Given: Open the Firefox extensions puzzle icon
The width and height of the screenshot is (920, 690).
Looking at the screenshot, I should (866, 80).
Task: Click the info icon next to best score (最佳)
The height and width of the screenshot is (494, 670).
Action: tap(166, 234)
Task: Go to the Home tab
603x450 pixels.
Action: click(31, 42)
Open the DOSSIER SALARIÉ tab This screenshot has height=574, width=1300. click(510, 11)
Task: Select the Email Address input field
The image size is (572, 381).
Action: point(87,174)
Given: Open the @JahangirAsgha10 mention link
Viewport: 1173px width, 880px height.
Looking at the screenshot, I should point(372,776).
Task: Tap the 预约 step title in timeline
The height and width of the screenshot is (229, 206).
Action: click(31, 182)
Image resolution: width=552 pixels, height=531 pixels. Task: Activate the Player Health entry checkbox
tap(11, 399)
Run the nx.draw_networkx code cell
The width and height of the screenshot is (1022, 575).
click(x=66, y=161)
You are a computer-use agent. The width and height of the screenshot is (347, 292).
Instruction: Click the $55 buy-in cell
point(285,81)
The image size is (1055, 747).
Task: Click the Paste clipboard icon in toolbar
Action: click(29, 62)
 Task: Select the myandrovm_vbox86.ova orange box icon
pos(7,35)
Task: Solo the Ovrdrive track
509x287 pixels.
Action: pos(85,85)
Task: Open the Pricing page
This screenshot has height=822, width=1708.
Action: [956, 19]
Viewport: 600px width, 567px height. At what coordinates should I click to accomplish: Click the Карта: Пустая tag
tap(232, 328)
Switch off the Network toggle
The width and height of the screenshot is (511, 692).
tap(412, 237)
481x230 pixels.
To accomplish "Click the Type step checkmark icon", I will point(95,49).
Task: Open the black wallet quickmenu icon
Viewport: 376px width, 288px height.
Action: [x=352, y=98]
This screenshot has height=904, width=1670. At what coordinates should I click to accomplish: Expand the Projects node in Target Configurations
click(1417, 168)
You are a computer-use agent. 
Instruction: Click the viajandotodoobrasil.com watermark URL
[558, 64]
━━━
The material above must be output in full. Keep every word as it is.

Given: Open the Firefox extensions puzzle icon
The width and height of the screenshot is (920, 690).
Looking at the screenshot, I should (866, 80).
Task: Click the info icon next to best score (最佳)
The height and width of the screenshot is (494, 670).
Action: tap(166, 234)
Task: Go to the Home tab
603x450 pixels.
Action: click(31, 42)
Open the DOSSIER SALARIÉ tab This screenshot has height=574, width=1300. click(510, 11)
Task: Select the Email Address input field
The image size is (572, 381).
Action: point(87,174)
Given: Open the @JahangirAsgha10 mention link
Viewport: 1173px width, 880px height.
Looking at the screenshot, I should point(372,776).
Task: Tap the 预约 step title in timeline
The height and width of the screenshot is (229, 206).
Action: click(31, 182)
Image resolution: width=552 pixels, height=531 pixels. Task: Activate the Player Health entry checkbox
tap(11, 399)
Run the nx.draw_networkx code cell
The width and height of the screenshot is (1022, 575).
click(x=66, y=161)
You are a computer-use agent. The width and height of the screenshot is (347, 292).
Instruction: Click the $55 buy-in cell
point(285,81)
The image size is (1055, 747).
Task: Click the Paste clipboard icon in toolbar
Action: click(29, 62)
 Task: Select the myandrovm_vbox86.ova orange box icon
pos(7,35)
Task: Solo the Ovrdrive track
509x287 pixels.
Action: pos(85,85)
Task: Open the Pricing page
This screenshot has height=822, width=1708.
Action: [956, 19]
Viewport: 600px width, 567px height. At what coordinates should I click to accomplish: Click the Карта: Пустая tag
tap(232, 328)
Switch off the Network toggle
The width and height of the screenshot is (511, 692).
tap(412, 237)
481x230 pixels.
To accomplish "Click the Type step checkmark icon", I will point(95,49).
Task: Open the black wallet quickmenu icon
Viewport: 376px width, 288px height.
Action: [x=352, y=98]
This screenshot has height=904, width=1670. At what coordinates should I click to accomplish: Expand the Projects node in Target Configurations
click(1417, 168)
You are a computer-use agent. 
Instruction: Click the viajandotodoobrasil.com watermark URL
[558, 64]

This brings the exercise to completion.